Q: What are these reports about a possible new "passport" that could be given to people who have had the Covid-19 virus and developed antibodies giving them potential immunity to reinfection?
A: It's known as an immunity passport and the term has been borrowed from Germany where around 100,000 people are being asked to provide blood samples.
The sample is tested for antibodies that would show if someone had the virus and recovered, dramatically reducing the odds of them becoming infected again.
Q: Is Ireland looking at these kind of tests?
A: Obviously those who have had a diagnosis test here and confirmed they had the virus already know they were positive. However, many others out there are likely to have had the virus and were unaware of it.
Dr Cillian de Gascun, of the National Virus Reference Laboratory in UCD, said yesterday it is planned to take blood samples from a lot of people here to determine how many developed these antibodies and never realised they had to virus in the first place because they has little or no symptoms.
Q: What is the value of this?
A: It would tell us more about the level of immunity to the virus in the population and this is important in the decisions behind the lifting of restrictions. Individuals would consent to giving the blood sample so they would get that personal information back.
Q: What is the benefit in knowing somebody had the virus?
A: In Germany and in the UK it is seen as valuable in getting people back to the workforce.
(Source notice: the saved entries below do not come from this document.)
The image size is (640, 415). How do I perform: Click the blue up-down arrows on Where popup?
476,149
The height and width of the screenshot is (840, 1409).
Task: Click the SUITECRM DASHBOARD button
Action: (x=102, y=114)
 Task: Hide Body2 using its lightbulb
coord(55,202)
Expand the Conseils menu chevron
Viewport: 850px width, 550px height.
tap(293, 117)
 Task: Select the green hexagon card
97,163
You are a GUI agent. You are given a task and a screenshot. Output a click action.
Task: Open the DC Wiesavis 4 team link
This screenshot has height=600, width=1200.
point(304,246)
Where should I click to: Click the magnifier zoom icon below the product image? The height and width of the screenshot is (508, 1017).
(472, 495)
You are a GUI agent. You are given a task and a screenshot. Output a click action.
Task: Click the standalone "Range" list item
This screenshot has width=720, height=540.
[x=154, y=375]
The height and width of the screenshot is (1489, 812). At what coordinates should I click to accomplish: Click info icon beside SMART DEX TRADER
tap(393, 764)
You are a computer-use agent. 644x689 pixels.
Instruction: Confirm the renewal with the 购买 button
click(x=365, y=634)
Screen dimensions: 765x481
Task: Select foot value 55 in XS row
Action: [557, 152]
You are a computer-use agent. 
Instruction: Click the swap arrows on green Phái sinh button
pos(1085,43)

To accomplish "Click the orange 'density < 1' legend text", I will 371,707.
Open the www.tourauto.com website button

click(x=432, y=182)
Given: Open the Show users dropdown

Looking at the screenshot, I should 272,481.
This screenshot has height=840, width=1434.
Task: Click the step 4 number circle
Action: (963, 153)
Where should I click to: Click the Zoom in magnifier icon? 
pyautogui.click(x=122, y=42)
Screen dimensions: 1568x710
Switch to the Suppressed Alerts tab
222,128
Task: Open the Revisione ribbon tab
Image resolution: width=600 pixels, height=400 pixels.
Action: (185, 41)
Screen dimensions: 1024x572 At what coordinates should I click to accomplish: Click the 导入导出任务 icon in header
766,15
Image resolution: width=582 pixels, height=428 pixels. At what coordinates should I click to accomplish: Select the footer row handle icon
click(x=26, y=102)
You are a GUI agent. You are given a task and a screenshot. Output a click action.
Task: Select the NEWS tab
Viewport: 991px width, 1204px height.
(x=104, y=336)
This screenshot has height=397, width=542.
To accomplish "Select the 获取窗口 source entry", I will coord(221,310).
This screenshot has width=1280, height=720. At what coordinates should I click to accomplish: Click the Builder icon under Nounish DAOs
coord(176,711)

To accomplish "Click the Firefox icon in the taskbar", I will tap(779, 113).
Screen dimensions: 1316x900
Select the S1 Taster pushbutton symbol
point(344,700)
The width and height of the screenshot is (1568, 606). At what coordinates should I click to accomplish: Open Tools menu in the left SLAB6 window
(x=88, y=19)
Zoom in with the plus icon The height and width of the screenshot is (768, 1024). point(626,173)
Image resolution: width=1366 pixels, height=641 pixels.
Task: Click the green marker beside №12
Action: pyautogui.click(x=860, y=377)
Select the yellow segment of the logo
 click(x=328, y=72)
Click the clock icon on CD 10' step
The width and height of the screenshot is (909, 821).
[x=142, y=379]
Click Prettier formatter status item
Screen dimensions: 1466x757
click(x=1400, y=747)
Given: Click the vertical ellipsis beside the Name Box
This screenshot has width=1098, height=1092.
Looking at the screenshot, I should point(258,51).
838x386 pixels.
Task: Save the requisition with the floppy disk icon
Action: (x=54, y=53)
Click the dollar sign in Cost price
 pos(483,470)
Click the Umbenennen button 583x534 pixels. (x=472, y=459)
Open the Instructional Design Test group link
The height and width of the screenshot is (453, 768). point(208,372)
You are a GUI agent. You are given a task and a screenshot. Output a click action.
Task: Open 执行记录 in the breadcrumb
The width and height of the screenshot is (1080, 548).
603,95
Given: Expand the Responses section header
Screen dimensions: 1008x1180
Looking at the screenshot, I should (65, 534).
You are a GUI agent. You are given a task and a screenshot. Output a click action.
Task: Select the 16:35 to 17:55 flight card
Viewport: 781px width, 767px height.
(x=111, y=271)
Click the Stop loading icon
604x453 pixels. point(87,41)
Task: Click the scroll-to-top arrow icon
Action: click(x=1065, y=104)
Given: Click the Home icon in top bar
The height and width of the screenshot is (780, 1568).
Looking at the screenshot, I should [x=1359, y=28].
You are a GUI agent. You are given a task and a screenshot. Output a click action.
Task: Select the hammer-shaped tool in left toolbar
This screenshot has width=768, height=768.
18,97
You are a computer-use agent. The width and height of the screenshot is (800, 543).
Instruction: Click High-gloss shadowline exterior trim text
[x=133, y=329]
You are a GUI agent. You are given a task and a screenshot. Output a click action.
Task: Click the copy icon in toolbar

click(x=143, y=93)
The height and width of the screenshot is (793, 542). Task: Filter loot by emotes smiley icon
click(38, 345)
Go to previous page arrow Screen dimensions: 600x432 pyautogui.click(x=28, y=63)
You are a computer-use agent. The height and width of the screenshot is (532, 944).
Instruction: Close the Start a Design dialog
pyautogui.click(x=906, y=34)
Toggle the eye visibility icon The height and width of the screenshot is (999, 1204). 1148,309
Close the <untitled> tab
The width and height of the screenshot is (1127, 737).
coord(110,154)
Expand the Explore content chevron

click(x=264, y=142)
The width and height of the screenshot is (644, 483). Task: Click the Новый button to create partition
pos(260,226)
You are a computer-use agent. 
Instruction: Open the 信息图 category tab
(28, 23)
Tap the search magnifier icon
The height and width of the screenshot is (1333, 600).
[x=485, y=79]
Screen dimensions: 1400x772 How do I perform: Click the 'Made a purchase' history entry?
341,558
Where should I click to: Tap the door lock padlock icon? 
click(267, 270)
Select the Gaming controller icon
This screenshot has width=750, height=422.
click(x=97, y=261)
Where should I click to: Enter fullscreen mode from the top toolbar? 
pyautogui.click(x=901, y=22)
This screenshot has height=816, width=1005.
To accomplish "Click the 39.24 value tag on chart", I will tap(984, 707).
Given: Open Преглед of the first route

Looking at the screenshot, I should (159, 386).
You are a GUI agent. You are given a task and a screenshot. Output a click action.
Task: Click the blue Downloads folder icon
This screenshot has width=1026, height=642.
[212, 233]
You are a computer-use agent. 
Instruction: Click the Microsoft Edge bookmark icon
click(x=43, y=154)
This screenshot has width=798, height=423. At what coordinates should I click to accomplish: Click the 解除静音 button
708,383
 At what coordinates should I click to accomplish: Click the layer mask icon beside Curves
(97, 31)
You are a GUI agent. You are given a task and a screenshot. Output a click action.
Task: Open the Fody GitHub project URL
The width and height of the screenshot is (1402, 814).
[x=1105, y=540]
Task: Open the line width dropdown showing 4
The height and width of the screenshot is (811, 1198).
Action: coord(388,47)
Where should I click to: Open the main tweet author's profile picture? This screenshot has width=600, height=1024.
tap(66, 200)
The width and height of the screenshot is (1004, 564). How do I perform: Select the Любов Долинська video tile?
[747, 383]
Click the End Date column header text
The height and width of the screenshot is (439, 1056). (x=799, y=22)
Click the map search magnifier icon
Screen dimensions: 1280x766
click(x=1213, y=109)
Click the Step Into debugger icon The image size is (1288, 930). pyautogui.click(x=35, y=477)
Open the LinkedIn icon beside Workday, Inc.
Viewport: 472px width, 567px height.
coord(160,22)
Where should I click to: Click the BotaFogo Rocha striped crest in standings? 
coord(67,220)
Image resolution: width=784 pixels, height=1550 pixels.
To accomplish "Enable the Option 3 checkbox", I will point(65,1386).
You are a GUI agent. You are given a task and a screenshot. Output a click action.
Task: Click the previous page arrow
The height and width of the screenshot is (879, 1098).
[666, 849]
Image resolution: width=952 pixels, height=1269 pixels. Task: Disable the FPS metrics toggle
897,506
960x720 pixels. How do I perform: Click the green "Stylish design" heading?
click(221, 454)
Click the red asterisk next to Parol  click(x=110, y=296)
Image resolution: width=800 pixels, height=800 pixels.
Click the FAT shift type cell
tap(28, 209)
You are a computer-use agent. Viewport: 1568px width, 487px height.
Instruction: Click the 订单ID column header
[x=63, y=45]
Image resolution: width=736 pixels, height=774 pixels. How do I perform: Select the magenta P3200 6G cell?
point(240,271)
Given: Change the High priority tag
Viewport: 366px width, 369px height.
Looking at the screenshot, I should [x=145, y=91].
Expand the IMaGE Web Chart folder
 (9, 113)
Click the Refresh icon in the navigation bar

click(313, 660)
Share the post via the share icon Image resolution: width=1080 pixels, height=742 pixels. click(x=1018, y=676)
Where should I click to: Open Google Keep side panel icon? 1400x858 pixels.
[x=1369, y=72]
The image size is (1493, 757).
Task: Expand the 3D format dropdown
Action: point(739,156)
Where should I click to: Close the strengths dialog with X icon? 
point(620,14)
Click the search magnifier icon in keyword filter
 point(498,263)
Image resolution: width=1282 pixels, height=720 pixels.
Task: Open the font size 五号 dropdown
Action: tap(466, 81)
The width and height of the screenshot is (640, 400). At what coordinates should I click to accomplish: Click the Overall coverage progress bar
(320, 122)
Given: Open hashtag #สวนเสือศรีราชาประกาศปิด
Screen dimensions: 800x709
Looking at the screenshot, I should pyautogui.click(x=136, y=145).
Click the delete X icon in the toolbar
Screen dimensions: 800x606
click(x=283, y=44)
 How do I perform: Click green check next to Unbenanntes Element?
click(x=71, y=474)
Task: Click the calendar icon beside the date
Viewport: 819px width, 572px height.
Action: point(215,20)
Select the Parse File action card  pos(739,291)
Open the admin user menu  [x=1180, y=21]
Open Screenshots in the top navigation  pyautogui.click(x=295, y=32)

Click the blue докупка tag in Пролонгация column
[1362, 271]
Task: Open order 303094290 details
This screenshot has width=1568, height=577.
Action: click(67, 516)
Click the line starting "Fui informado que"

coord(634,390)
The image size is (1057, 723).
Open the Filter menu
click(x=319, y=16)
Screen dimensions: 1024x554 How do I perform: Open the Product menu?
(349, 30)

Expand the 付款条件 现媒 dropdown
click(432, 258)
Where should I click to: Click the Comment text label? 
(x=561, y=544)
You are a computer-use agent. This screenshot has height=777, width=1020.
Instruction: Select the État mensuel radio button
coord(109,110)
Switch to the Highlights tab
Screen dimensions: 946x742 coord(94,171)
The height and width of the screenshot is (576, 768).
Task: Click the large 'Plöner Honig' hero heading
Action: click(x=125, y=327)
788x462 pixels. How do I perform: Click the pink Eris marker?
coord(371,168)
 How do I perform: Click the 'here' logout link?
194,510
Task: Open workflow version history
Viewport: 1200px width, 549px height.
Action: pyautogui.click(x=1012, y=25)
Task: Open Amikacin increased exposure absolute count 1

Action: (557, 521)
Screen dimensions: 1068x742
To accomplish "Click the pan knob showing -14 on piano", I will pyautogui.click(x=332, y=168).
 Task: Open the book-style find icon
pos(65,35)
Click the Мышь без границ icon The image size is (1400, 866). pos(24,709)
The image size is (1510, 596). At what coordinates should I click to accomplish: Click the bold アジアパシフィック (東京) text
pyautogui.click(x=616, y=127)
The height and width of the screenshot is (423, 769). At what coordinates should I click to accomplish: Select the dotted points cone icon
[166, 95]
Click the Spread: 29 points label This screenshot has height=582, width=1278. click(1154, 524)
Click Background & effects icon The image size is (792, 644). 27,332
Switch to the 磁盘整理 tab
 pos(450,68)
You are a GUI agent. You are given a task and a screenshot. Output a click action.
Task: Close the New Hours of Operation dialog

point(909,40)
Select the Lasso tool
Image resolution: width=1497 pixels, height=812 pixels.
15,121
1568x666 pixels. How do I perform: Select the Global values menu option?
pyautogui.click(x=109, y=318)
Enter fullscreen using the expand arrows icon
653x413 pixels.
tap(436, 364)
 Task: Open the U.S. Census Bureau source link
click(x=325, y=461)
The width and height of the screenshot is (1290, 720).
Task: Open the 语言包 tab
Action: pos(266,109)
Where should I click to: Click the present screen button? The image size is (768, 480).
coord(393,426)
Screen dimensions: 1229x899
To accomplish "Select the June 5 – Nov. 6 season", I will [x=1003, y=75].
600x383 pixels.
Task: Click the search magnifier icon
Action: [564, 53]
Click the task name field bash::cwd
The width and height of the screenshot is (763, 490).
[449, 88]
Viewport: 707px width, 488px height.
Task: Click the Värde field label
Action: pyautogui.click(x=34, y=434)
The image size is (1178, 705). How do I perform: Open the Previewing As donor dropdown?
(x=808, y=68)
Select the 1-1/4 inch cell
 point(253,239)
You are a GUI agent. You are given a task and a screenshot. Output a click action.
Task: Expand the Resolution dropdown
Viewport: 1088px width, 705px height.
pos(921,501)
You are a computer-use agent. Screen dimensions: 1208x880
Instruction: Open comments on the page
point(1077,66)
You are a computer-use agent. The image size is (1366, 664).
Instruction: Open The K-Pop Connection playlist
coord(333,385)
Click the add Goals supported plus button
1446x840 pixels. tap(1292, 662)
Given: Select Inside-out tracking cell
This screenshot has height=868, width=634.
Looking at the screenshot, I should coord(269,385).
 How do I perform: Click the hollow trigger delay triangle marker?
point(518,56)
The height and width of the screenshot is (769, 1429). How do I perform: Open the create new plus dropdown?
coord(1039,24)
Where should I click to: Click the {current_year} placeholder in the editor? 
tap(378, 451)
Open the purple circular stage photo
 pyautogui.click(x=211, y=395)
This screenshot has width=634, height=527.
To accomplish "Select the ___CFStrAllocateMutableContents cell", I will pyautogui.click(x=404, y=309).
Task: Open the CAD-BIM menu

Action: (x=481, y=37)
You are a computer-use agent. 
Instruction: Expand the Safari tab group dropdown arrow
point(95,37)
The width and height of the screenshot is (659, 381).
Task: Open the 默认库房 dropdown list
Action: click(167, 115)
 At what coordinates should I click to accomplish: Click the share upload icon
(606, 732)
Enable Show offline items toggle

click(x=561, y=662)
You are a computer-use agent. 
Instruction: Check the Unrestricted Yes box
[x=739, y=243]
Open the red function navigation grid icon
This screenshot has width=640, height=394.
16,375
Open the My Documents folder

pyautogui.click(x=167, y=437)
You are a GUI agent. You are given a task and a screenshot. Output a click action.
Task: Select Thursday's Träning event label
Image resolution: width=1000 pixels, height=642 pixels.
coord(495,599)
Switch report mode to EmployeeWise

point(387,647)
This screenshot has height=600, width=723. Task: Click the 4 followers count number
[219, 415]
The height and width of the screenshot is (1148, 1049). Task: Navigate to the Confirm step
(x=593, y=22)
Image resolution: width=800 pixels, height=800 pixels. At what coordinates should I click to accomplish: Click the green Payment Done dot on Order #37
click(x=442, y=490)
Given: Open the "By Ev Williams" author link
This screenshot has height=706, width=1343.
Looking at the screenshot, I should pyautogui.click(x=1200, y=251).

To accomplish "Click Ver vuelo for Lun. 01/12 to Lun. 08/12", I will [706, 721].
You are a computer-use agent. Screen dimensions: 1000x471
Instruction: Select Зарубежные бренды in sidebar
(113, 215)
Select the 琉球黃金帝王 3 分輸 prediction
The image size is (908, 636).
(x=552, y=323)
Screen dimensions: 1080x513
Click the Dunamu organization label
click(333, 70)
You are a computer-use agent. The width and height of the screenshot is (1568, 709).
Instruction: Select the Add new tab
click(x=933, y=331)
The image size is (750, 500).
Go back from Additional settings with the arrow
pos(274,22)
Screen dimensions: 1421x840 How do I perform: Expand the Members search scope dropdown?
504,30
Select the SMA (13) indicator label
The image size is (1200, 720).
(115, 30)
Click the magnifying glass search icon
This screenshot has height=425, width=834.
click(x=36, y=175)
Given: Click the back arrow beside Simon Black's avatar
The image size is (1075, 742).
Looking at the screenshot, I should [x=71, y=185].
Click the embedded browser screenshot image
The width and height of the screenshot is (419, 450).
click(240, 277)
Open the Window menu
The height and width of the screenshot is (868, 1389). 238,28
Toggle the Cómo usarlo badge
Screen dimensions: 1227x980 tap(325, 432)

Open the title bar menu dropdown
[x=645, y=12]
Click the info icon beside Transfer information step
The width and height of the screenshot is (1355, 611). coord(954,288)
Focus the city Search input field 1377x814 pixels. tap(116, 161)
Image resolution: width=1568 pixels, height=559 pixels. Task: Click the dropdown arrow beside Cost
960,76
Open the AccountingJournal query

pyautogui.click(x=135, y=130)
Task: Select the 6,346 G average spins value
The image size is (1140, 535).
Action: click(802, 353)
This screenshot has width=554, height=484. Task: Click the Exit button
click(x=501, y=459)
It is very helpful to key workers such as health staff but it also could benefit the wider economy and help in the resumption of businesses and important services.
Q: How would the passport idea work?
A: It's just a term which would provide people with a certified assurance they had a form of immunity.
Everyone is learning a lot about the virus and there is still no absolute guarantee that a person could not get it twice, but the hope is that it is highly unlikely.
Q: How accurate are the tests?
A: In the UK the University of Oxford is in charge of evaluating antibody tests on behalf of the government. None trialled has yet proved to be accurate enough for mass use. But there is a lot of sharing of information on these tests between countries so it may be possible to find one that Irish labs can rely on.
The original idea in the UK was to make the kits available in pharmacies for home use. A person can take a blood sample and see the result at home but that has yet to materialise. A laboratory test would be the most reliable.
It is being reviewed by our National Public Health Emergency Team which hopes to take the best ideas from other countries.